In Edinburgh, festival time is in August, in Munich it's October. Glasgow, however, is a city that loves football even more than drinking, and a crowded calendar over the next three months will be proof of that. Athens may have more teams in the Champions' League, while London and Istanbul will match the two that Glasgow can put up. Yet few places can match the fervour of the Old Firm.
Peter Lovenkrands's stunning winner for Rangers against VfB Stuttgart on Tuesday lifted the roof off Ibrox, and the decibel level could almost have been heard back in Germany, where 8,000 Celtic fans were sampling Munich's famous beer to soothe their tonsils ahead of a raucous night's work in the Olympic Stadium 24 hours later. That Celtic failed to make it a memorable double for the Old Firm was only down to some wretched goalkeeping from Magnus Hedman in the dying minutes.
Still, in their 2-1 defeat by Bayern Munich, Martin O'Neill's team had joined that of Alex McLeish in delivering a message to the Bundesliga that they did not represent the Mickey Mouse League that German detractors had claimed. "Some people in Europe are a bit disrespectful of the Scottish Premier League, but they should not be," declared McLeish, who takes his Rangers side to Tynecastle today to face a Hearts team, opening their own European campaign on Wednesday in the Uefa Cup, who managed to do last season what Liverpool and Blackburn Rovers could not: defeat Celtic.
One man who suffered first-hand when Celtic came to Ewood Park and handed out a beating to Graeme Souness's side warned that the forthcoming Battle of Britain between Manchester United and Rangers is not the forgone conclusion it has been painted. Henning Berg lifted the European Cup with United in 1999, yet the Norwegian - who joined Rangers from Blackburn in the summer - said he had never experienced a cacophony like that at Ibrox, once Christian Nerlinger's 74th-minute equaliser against Stuttgart was swiftly followed by Lovenkrands's strike.
"It was an amazing feeling when you were out there, it made the goosebumps go up on my arms," smiled Berg. "You could barely even hear the Champions' League song because of the noise. As a footballer that is what you want to experience, and you never want to forget that.
"I have played in some big games for United, like when we beat Juventus at home, but this was something special, it was even better. I don't think the United players will be intimidated by the atmosphere when they come to Ibrox [on 21 October]. In fact, knowing them, they will probably be inspired by it."

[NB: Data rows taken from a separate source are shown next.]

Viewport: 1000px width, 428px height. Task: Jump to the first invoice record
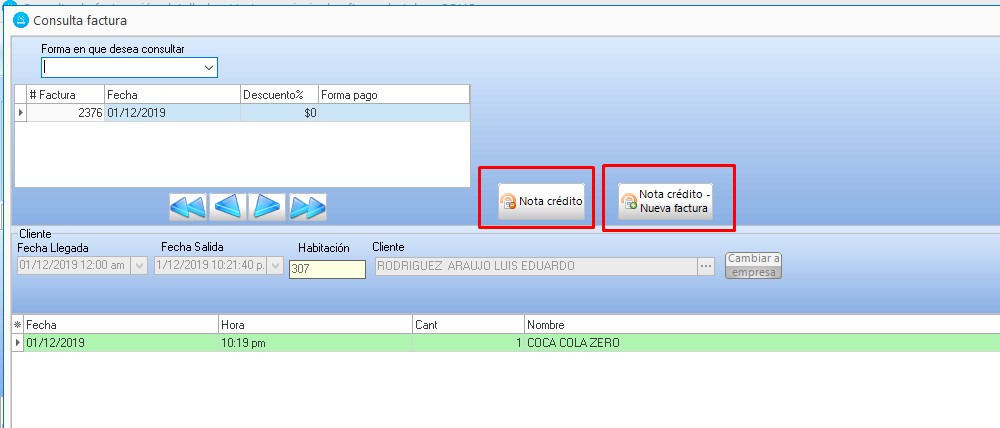[x=187, y=207]
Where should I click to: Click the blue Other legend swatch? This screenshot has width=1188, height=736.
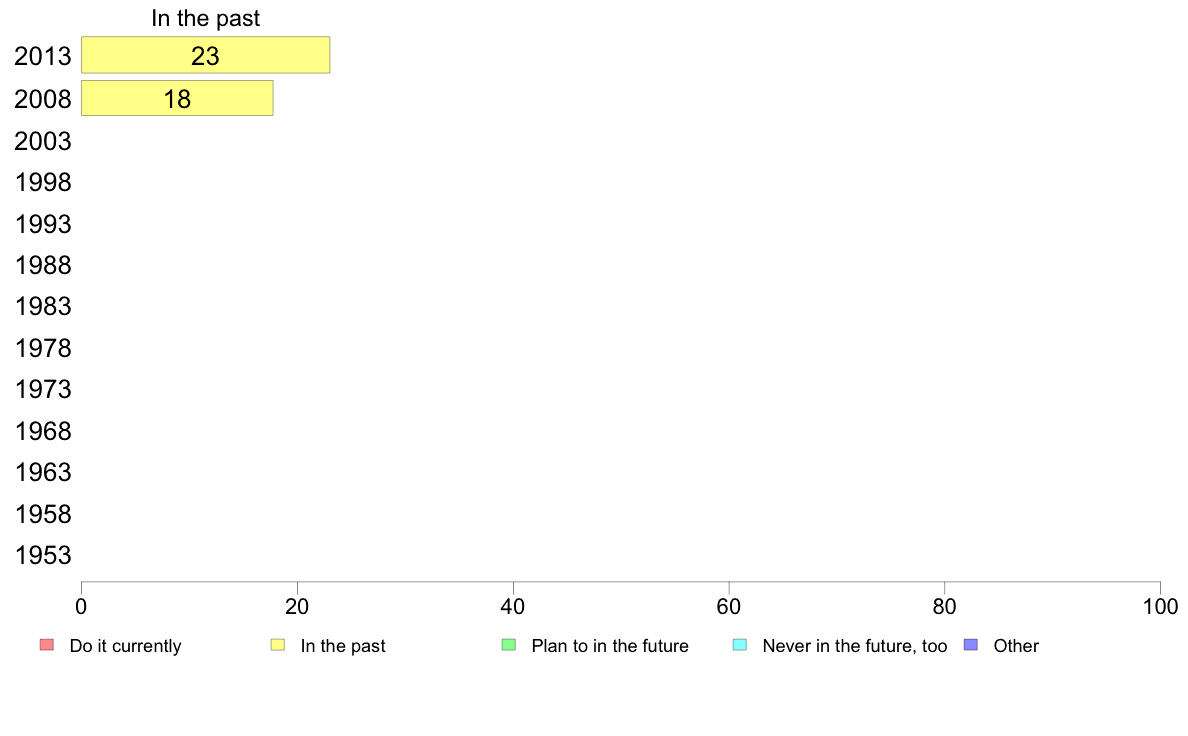point(971,645)
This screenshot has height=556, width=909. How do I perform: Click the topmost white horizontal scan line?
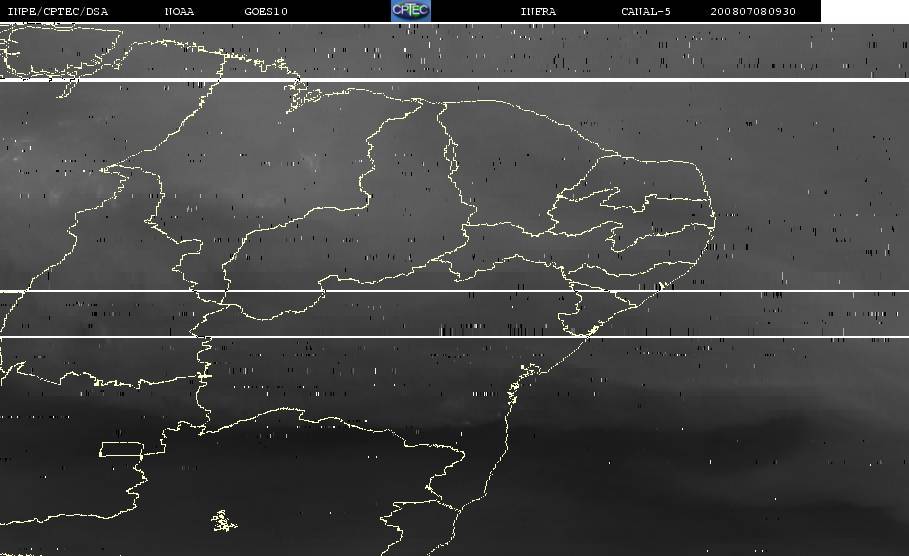pyautogui.click(x=454, y=80)

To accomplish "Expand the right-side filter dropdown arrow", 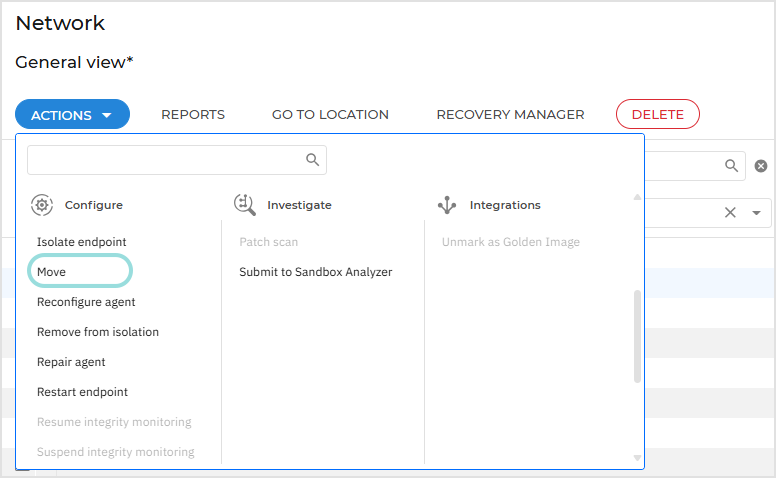I will (756, 212).
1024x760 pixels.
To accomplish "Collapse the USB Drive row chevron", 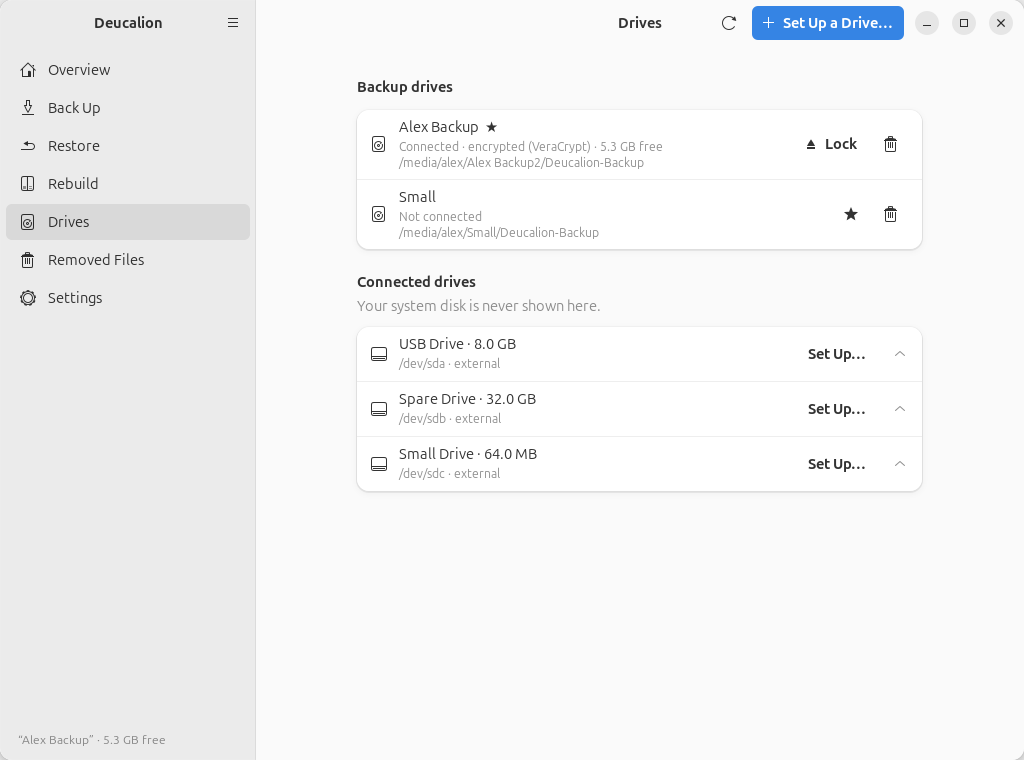I will (899, 354).

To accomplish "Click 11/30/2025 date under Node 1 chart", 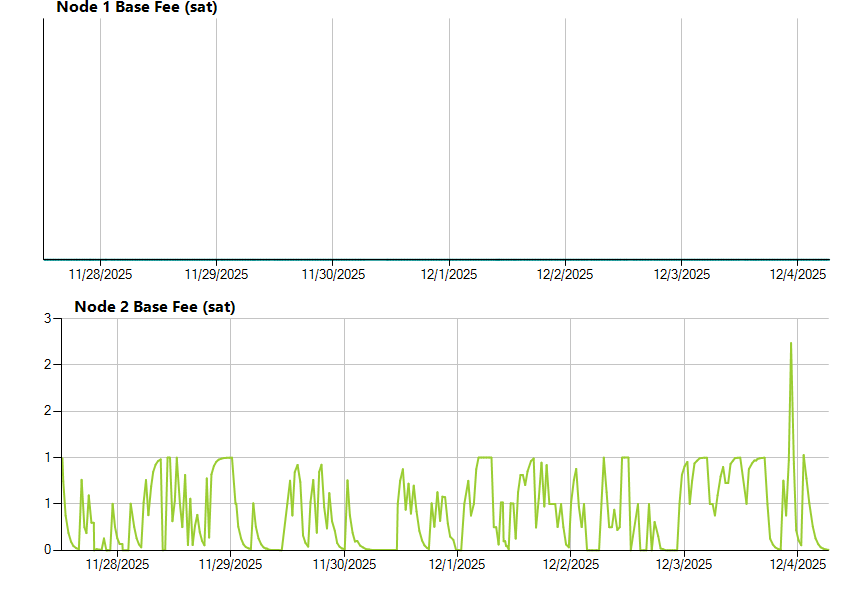I will (332, 274).
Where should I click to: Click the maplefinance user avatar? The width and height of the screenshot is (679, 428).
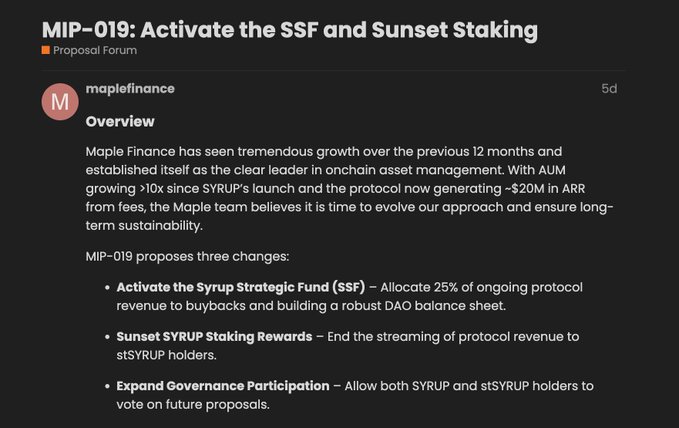tap(60, 102)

Rangers' next Champions' League task is to get a result in Greece on 1 October when they take on Panathinaikos, dismantled 5-0 at Old Trafford. "That is good for us, because it gives us a better chance of coming second in the group," said Berg, who had been planning to retire and head home to Norway until McLeish persuaded him to do otherwise.
"It's nights like the Stuttgart game when I'm glad I'm giving it one more year," he declared. "I knew we had a chance of qualifying for the Champions' League, and now we are in the group stages we have to enjoy it. We didn't play as well as we wanted to, but in the second half we kept going and going, and if you do that you've always got a chance." His fellow Scandinavian, Hedman, understands that philosophy only too well. In a mirror image of events at Ibrox, it was the Swede who picked a ball out of his net twice in the last 15 minutes to see a merited success against the 2001 and Group A favourites turn into defeat.
"There is no point in trying to hide," said the Celtic goalkeeper. "I made a mistake that cost us. That is bad enough against any opposition, but in the Champions' League it is worse, and I feel terrible."
Celtic had frustrated Bayern and looked more than capable of holding on to the lead Alan Thompson had provided. Now O'Neill may turn back to Robert Douglas to solve his keeper conundrum.